Shares in the vast company, along with its banking and insurance units, start trading in Tokyo on Wednesday after an initial public offering that topped $11.5 billion.
It is the biggest stock offering globally since Chinese e-commerce giant Alibaba's record $25 billion IPO last year.
The bulk of proceeds from selling shares in the government-owned behemoth, which has about 24,000 offices nationwide, are earmarked for reconstruction efforts after Japan's 2011 quake-tsunami disaster.
Tokyo is expected to sell off more of the company down the road to help pay for spiralling social-welfare costs in Japan's biggest privatisation since Nippon Telephone & Telegraph's 1987 IPO.
The triple-listing brings with it hopes that privatising what is effectively the world's largest bank will help draw more investment in Japanese firms, and give a lift to Prime Minister Shinzo Abe's faltering "Abenomics" growth blitz.
Analysts said shareholder pressure would help force Japan Post to speed up its decision making and control costs.
It could also send a wider message that Japan Inc.'s notoriously rigid corporate culture is being shaken up.
"If the Japan Post stock offering goes well, it will boost interest in investing" in Japan, said Mitsuo Shimizu, deputy general manager of Japan Asia Securities Group.
The company's mail delivery unit, a big source of national pride in Japan, will remain untouched largely due to social and political pressure to maintain the status quo, including the presence of post offices across the nation even in the most remote villages.
These offices also offer services for cash deposits and insurance, and a local branch where many of Japan's legions of retirees withdraw their pension payments.
- 'Enormous whale' -
That system, however, has long drawn criticism both inside and outside Japan.
Financial institutions, carrier services and foreign governments argued that the public body was operating in sectors where it competed directly with private businesses.
Yasuhide Yajima, chief economist of NLI Research Institute, was upbeat about the company's market debut, but warned that Japan Post must overhaul its lumbering style.
"One of the company's greatest advantages is its nationwide network. The downside is its lack of cost-consciousness," he said.
"The biggest risk though is that the company lacks a sense of speed -- Japan Post is like an enormous whale."
The government of former prime minister Junichiro Koizumi split the company into four units in 2007, to handle deliveries, savings, insurance and counter services at each of its post offices.
The government retained full ownership of the group at first, with plans for the bank and insurance units to go fully private by 2017.

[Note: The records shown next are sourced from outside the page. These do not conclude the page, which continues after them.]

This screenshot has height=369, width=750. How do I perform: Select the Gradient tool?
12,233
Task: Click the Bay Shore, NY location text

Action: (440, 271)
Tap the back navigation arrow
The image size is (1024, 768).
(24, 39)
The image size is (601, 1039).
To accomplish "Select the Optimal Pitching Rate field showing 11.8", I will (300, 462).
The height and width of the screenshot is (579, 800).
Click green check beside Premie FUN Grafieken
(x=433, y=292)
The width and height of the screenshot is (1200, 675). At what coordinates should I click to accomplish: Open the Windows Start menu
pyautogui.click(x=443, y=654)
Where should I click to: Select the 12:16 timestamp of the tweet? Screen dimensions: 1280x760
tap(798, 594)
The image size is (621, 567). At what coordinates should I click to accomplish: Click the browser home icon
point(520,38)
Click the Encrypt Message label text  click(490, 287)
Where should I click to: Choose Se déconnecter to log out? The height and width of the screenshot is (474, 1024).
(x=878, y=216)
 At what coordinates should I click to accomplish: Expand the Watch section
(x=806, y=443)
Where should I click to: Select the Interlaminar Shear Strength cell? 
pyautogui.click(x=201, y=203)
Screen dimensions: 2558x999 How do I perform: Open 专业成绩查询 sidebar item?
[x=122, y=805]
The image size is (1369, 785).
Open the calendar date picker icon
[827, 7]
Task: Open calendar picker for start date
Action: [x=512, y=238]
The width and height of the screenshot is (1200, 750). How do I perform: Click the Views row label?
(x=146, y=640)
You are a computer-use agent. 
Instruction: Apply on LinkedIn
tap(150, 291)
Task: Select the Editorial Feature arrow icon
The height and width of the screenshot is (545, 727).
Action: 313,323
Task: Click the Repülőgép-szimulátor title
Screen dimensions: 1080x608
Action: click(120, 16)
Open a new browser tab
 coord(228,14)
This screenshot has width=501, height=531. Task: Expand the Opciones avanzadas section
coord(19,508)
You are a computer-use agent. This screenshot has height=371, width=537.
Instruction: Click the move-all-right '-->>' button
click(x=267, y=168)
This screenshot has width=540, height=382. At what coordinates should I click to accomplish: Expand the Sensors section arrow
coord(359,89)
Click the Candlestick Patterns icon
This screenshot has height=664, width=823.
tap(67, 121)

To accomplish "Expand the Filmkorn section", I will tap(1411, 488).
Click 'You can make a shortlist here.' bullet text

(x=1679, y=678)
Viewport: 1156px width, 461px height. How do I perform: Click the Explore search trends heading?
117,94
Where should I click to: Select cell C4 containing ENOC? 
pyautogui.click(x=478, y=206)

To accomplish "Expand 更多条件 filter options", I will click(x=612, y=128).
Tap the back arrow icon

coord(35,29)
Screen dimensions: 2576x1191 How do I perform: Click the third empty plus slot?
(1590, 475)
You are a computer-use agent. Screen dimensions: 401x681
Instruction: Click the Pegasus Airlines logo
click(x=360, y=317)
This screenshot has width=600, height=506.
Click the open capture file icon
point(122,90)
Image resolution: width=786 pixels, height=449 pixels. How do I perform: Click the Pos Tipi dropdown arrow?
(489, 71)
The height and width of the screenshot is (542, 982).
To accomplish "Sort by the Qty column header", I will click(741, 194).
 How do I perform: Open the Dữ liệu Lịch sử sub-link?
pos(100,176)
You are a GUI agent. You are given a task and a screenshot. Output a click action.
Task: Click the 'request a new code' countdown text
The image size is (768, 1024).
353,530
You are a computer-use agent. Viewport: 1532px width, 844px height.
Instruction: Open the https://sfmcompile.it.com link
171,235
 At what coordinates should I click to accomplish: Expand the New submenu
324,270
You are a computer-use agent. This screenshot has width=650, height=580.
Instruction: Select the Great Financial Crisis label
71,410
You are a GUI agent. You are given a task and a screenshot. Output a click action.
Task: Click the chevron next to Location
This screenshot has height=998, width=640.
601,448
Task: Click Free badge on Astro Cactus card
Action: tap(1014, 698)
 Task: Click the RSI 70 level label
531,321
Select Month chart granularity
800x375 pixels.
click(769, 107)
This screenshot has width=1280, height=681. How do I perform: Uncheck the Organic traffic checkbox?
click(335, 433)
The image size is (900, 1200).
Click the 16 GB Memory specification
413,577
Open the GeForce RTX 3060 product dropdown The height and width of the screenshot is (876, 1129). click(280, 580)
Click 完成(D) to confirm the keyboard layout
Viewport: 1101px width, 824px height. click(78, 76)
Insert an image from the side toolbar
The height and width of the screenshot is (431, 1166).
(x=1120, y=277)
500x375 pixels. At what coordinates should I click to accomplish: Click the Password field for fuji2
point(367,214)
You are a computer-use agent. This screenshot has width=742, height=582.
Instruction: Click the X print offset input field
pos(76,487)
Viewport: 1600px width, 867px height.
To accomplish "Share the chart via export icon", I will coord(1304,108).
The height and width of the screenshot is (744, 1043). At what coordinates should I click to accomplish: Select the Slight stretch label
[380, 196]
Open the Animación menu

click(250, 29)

The privatisation project was stalled after the long-ruling Liberal Democratic Party lost power, but was revived after the party returned to power in late 2012.
The sale was a hit at home with many mom and pop investors eager to get their hands on Japan Post shares, with the effort getting a boost from plenty of Internet and television coverage.
Still, the listing could face headwinds as slowing global growth threatens to make for a rocky few months on equity markets.
"Questions about whether the United States will raise interest rates and the Bank of Japan will launch more monetary easing could make financial markets quite a harsh playing field over the next two or three months, even for professionals," said Yajima at NLI Research.
"Individual investors could panic if the price drops -- I hope things don't turn out that way."